Public Policy Argument
Breland attempted to argue that the exclusion of bodily injury claims in the D&O policy was against public policy, asserting that it eliminated a significant range of potential claims against AFO. However, the court found that he did not provide sufficient legal support for this argument. The court indicated that D&O policies typically exclude bodily injury claims, as they are designed to cover different types of risks compared to CGL policies. Breland's failure to cite specific Louisiana law supporting his public policy argument weakened his position. Furthermore, the court noted that AFO had other insurance coverage, such as CGL policies, intended for bodily injury claims, which undermined Breland's argument about the necessity for broader coverage under the D&O policy.
Bad Faith Claim Analysis
The court also addressed Breland's claims of bad faith against Federal, concluding that he failed to adequately allege such a claim. Breland did not demonstrate that Federal had improperly denied coverage, underpaid a claim, or breached any contractual obligations, which are essential elements for asserting a bad faith claim under Louisiana law. The court pointed out that since Breland had not established an underlying claim against Federal due to the lack of coverage, any assertion of bad faith was consequently unfounded.
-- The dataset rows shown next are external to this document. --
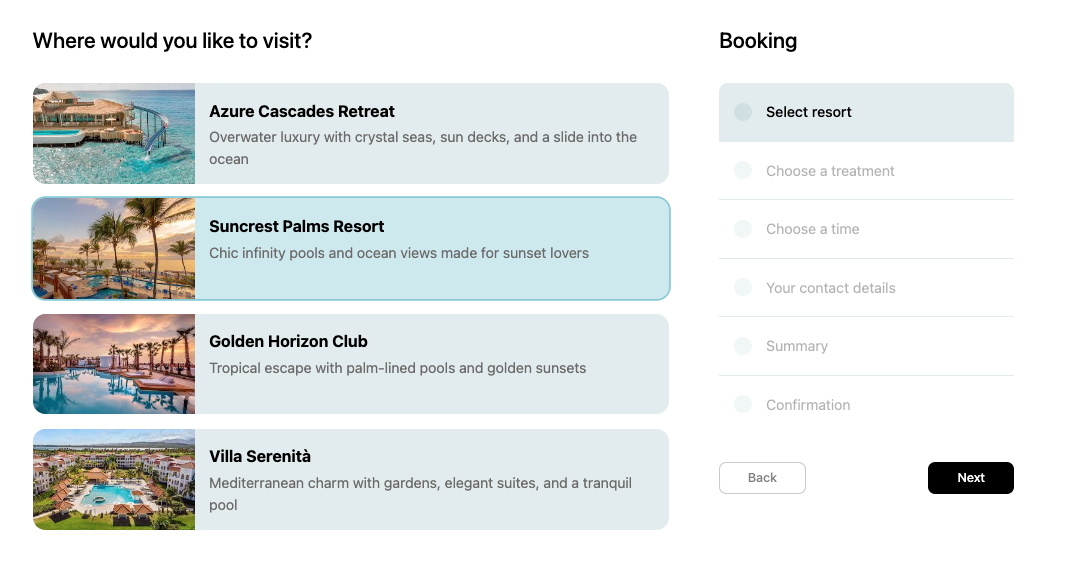1066x584 pixels.
Task: Click the Select resort step circle
Action: tap(743, 112)
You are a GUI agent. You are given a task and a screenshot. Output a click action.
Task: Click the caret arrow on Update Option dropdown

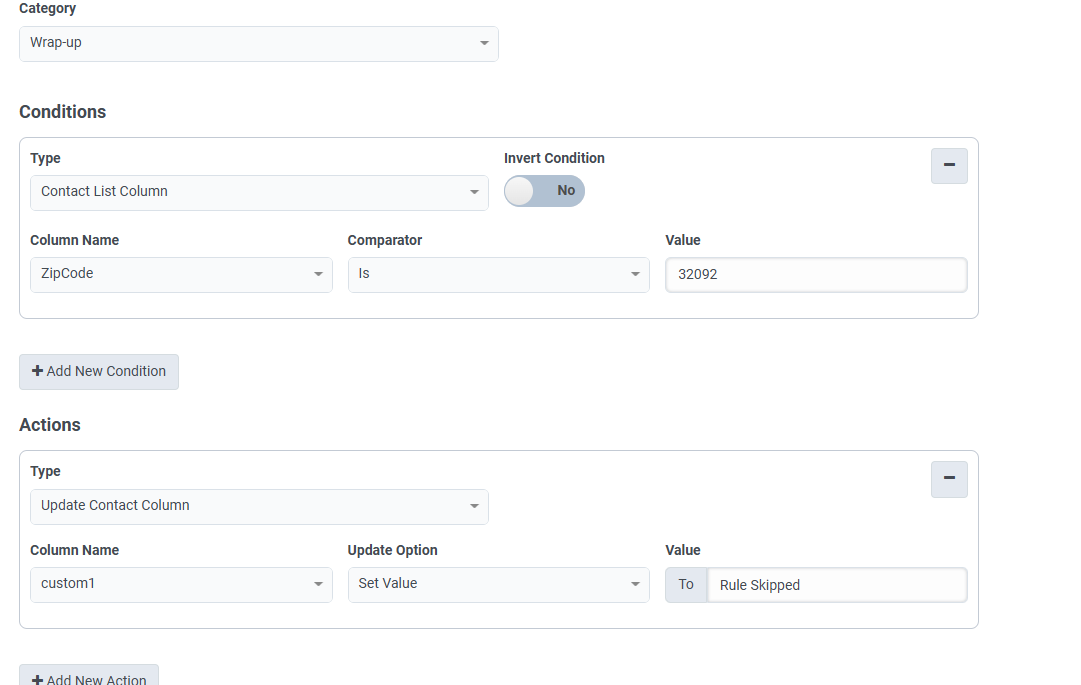[x=635, y=584]
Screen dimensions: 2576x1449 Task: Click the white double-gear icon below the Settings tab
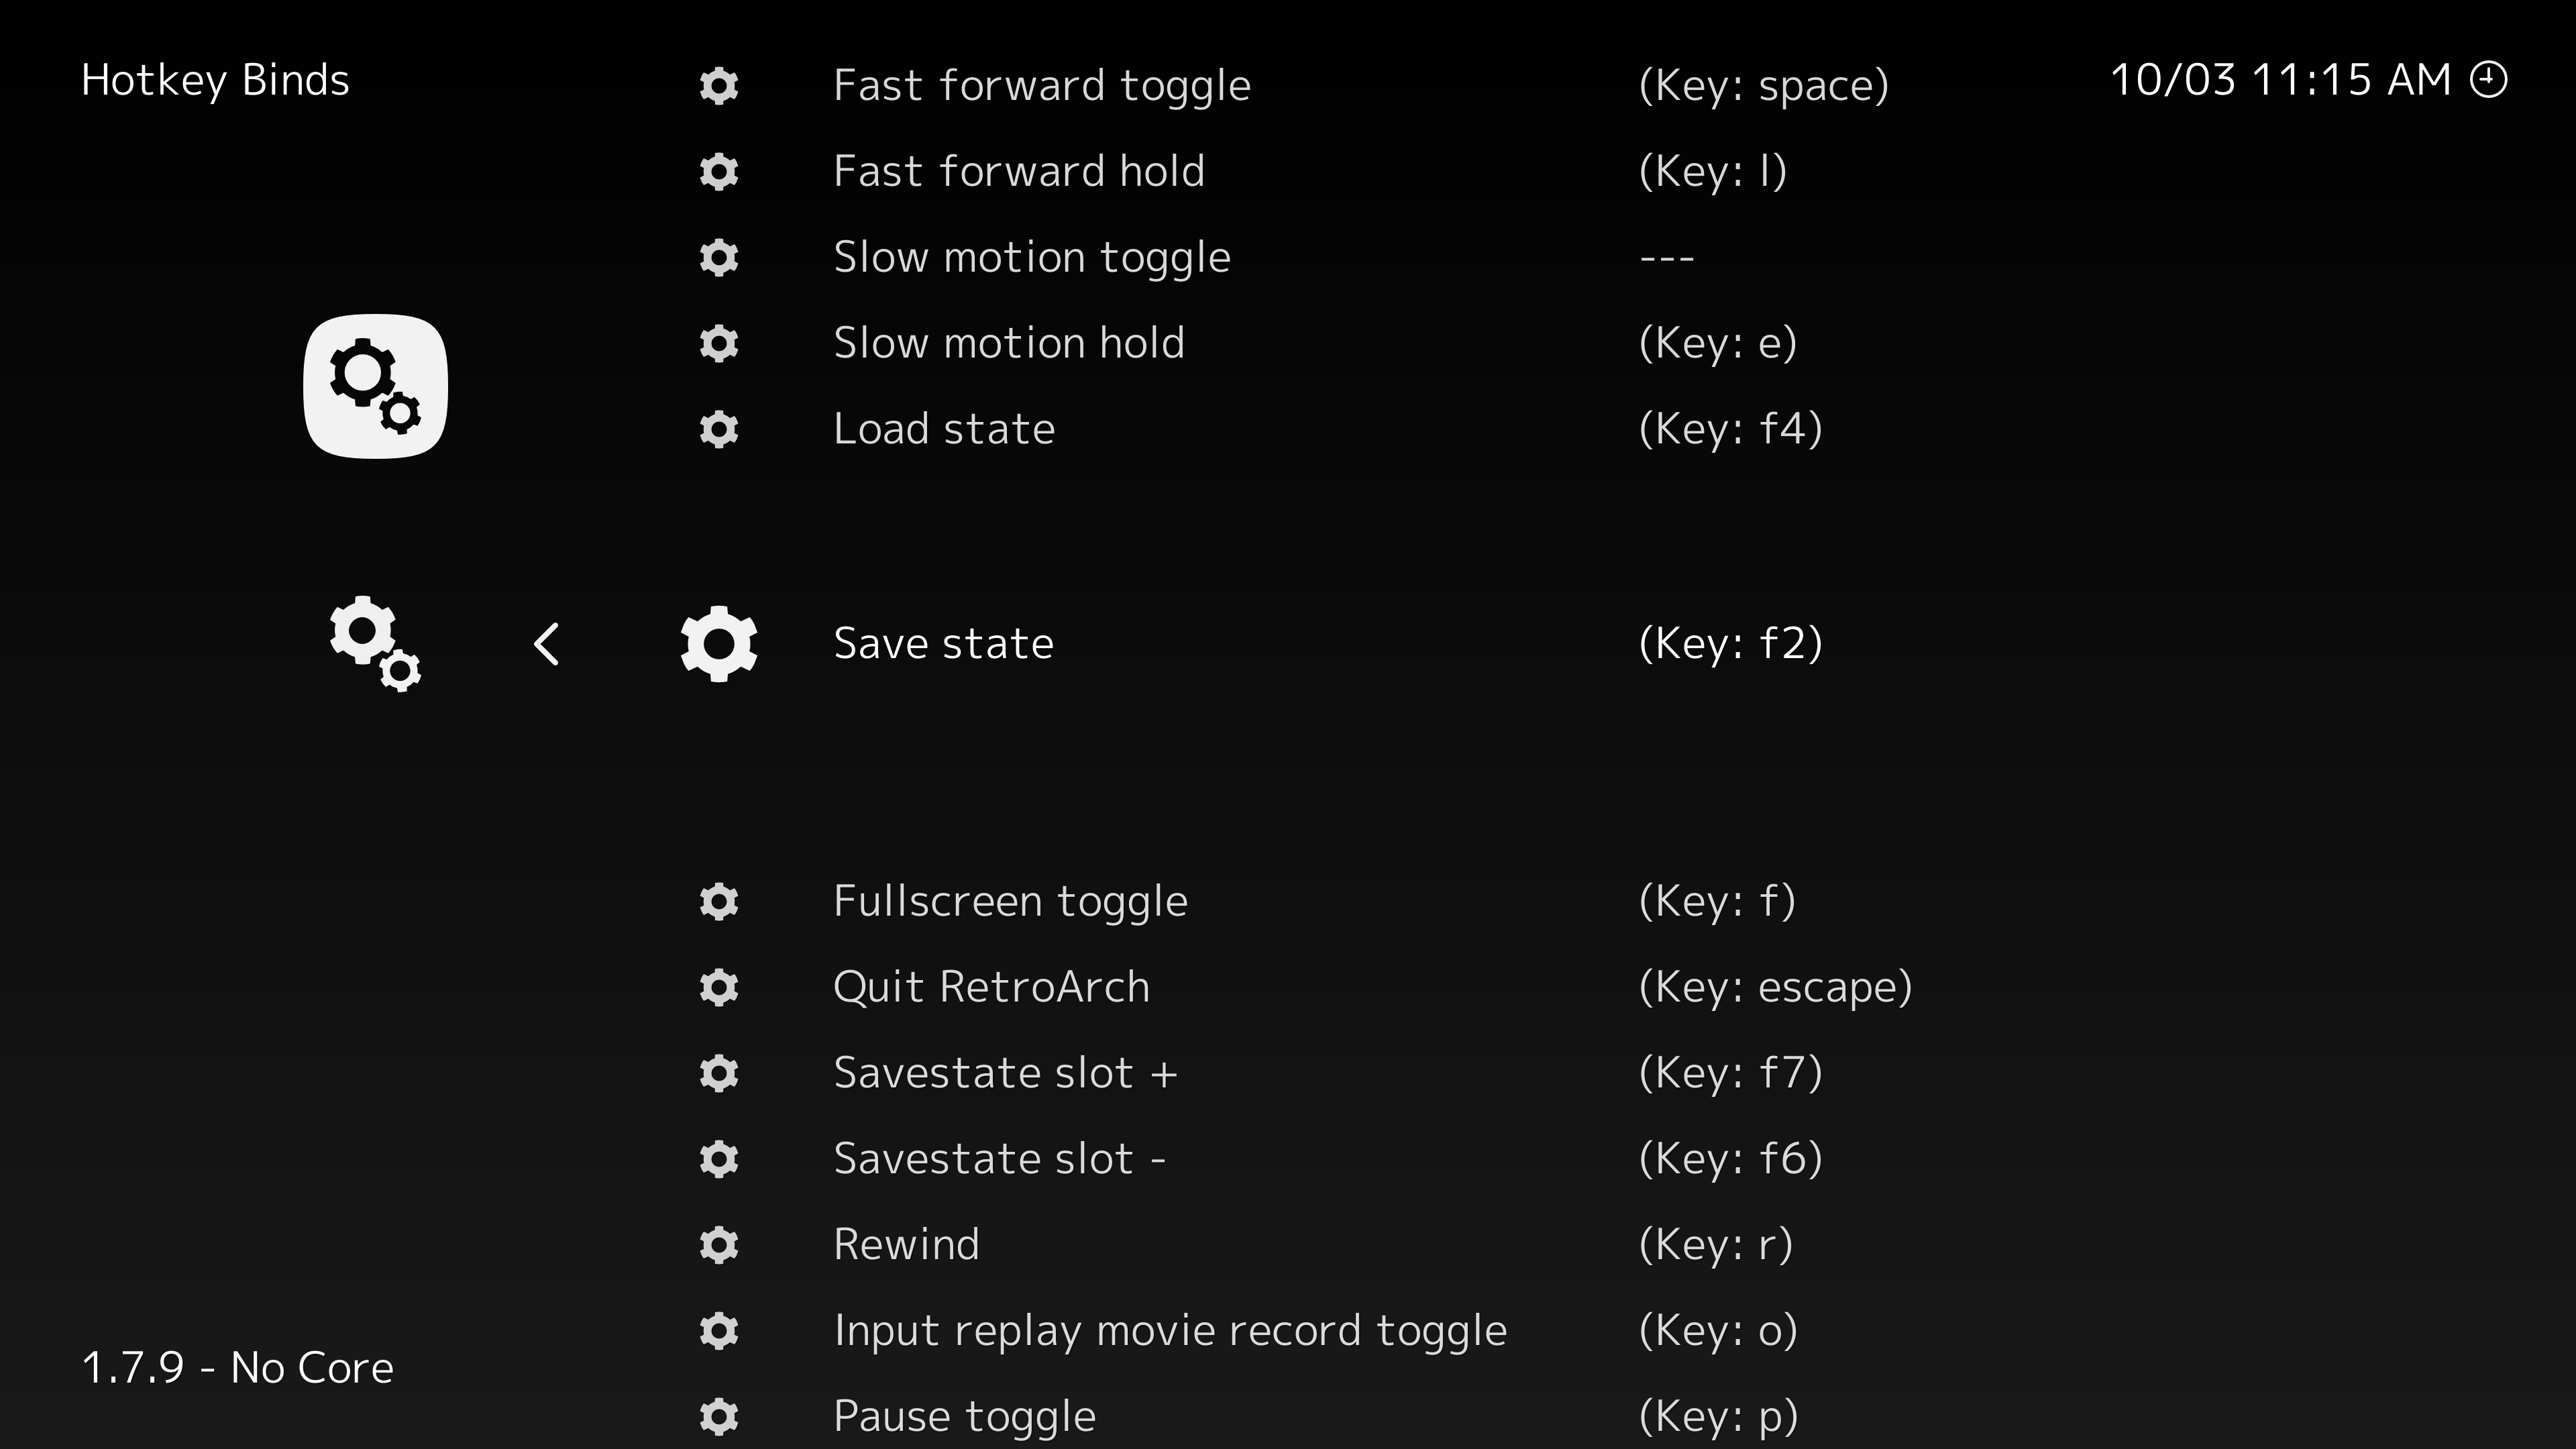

Additionally, Breland did not address the court's concerns regarding the bad faith claim in his opposition to the motion to dismiss, further solidifying the court's decision that such a claim could not survive dismissal.
Conclusion of the Court
The court ultimately concluded that Federal Insurance Company's motion to dismiss was warranted because Breland failed to state a viable claim for coverage under the relevant insurance policies. The absence of coverage in both the CGL and D&O policies, coupled with the deficiencies in Breland's public policy and bad faith arguments, led the court to determine that his claims were implausible. Consequently, the court granted Federal's motion to dismiss, effectively ending Breland's attempts to seek recovery for his injuries through claims against this insurer. This decision highlighted the importance of understanding the specific terms and exclusions of insurance policies when asserting claims for coverage.